Lorsque le rédacteur-vacancier a terminé son manuscrit, il l’envoie au
docteur qui le remet à l'auteur. Celui-ci le retouche et repart un peu
guéri pour un temps vers de nouvelles aventures. Il va enfin pouvoir à
nouveau passer à la télé ou causer dans le poste.
- Mais alors il n'y a rien d'illégal dans la course cycliste ? s'étonna Justin.
-
Tout ce qui se trafique dans un paradis fiscal est parfaitement légal
même si c'est parfois immoral et Rik Van Looy est bien le meilleur. Il
n'a pas besoin d'une quelconque tricherie pour le prouver.
Les
vacances de Butternut étaient terminées. Le lendemain matin Jason
retourna sur le continent. En montant à bord de l'hydroglisseur de la
Brittany-ferries il ne fut nullement surpris de renifler l'odeur
caractéristique du ragoût de mouton aux haricots de l’English breakfast
qui l’avait étonné à l’aller ni d’apercevoir, assemblés autour de deux
grandes tables, dix jeunes hommes habillés de costumes noir, portant
lunettes noires et chapeaux et occupés à taper sur des machines à écrire
portatives.
Jason
se dirigea vers eux et dans son anglais faiblard mâtiné de surréalisme
belge, de visions Carrolliennes et de précognition de Georges Perec, il
demanda aux men in black :
- J'ai tout compris à la disparition mais... Pourquoi des coureurs cyclistes à guidon chromé au fond de la cour ?
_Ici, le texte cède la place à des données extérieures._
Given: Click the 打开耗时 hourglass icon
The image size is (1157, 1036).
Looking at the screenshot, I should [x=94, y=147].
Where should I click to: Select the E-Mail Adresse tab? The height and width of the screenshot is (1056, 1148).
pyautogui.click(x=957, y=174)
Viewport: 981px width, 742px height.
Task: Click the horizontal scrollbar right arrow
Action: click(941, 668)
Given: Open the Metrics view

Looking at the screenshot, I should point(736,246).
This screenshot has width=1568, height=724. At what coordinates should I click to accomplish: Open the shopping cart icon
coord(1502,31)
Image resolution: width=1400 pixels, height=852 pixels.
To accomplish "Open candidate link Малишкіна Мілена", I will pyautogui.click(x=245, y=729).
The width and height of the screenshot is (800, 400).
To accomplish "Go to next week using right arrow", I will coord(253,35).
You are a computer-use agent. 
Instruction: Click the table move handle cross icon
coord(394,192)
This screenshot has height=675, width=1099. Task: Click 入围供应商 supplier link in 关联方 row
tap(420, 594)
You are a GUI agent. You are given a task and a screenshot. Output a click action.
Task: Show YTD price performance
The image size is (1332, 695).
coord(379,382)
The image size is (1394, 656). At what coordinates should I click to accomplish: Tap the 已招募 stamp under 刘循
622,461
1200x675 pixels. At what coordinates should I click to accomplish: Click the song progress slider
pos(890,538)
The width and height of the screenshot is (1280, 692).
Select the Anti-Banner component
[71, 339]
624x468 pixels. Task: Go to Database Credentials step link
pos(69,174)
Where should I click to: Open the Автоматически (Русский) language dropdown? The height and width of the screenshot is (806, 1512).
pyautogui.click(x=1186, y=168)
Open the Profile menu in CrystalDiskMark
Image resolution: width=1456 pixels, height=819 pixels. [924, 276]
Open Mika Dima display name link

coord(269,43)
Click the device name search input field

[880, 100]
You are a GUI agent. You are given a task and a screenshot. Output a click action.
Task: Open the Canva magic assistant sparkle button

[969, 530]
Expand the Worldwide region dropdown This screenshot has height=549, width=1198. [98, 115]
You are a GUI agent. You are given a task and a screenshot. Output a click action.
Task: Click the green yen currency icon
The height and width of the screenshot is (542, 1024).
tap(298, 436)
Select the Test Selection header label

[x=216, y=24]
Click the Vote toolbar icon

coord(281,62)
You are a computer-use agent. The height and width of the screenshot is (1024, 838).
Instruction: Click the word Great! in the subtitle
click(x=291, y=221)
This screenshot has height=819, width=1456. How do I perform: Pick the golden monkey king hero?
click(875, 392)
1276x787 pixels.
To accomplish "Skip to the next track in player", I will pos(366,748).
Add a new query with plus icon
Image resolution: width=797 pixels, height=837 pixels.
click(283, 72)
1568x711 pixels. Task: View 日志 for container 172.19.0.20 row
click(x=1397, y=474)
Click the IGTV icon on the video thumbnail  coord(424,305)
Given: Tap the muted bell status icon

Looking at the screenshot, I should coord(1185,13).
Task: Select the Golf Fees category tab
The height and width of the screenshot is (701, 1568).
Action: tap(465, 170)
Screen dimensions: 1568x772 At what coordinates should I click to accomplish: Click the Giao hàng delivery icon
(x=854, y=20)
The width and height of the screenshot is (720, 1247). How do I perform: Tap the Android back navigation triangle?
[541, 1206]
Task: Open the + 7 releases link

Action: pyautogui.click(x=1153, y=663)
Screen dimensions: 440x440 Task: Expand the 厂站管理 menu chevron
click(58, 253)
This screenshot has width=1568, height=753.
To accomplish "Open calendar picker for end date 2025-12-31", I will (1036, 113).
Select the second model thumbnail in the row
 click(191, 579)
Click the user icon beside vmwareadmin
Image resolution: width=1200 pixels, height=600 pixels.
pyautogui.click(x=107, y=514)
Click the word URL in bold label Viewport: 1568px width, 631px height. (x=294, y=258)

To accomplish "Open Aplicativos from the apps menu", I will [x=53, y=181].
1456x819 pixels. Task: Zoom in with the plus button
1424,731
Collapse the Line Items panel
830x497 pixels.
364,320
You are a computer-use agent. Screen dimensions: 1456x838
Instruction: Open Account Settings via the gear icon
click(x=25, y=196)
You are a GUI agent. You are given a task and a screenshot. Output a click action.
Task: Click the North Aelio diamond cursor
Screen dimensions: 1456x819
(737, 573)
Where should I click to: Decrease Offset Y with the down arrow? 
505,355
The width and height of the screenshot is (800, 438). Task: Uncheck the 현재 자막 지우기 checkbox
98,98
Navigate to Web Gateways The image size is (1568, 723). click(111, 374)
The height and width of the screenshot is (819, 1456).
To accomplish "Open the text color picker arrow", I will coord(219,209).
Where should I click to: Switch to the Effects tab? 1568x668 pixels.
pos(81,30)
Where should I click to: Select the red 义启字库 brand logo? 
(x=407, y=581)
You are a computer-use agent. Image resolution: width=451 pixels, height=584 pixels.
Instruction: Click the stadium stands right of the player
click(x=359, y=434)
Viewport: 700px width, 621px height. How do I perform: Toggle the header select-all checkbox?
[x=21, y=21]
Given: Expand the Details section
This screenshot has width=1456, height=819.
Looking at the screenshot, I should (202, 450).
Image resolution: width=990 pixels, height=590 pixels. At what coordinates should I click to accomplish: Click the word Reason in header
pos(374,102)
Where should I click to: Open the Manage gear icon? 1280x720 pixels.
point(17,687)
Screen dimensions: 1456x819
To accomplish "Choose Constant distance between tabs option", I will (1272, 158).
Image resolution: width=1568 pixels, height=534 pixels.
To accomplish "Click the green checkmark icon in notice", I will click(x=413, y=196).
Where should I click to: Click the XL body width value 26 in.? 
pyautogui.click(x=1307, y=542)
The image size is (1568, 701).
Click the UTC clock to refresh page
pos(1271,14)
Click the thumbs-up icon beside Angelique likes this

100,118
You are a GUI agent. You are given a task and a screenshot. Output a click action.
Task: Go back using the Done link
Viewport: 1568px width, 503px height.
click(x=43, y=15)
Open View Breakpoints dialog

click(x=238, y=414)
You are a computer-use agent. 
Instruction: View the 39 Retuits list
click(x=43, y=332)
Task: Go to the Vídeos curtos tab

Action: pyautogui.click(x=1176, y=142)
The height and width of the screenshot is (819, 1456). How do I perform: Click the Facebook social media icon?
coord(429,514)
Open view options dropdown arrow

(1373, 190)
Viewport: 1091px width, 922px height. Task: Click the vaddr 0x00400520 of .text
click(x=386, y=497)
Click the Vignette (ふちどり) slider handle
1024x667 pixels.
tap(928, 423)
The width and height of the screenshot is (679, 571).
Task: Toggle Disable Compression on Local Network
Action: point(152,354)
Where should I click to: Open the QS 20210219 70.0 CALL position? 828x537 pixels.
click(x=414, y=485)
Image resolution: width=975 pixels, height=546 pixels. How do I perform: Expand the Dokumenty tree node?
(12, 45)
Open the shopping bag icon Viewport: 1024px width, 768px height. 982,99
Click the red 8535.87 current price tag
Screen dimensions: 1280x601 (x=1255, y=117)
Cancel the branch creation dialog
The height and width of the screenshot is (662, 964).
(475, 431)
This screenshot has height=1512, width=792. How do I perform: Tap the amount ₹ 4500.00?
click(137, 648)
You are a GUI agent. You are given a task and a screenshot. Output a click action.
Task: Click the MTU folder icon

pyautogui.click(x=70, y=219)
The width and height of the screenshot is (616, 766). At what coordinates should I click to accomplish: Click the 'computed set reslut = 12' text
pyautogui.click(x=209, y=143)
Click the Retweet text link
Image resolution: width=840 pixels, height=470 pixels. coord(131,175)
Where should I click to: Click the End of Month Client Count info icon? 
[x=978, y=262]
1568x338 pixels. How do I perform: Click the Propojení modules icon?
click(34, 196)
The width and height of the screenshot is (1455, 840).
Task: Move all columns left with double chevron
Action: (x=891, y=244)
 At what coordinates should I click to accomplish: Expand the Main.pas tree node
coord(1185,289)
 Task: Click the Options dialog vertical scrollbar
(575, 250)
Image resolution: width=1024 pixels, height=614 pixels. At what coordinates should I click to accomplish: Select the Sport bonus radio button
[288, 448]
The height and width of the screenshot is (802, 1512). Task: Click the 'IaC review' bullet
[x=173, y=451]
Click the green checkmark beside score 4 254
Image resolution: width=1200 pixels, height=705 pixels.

C'est le capitaine de l'équipe, Wargrave, qui lui répondit :
-
Parce que pour écrire autant d’inepties à la chaîne sans dérailler
complètement il faut soit en avoir sous la pédale soit être complètement
piqué !
-
Et nous on en a et on l’est ! ajouta Claythorne, ce qui déclencha un
éclat de rire général de la part des dix nouveaux petits nègres.
Ecrit à l’insu de son plein gré pour Agatha Christie
le 20 février 2022 par Joe Krapov.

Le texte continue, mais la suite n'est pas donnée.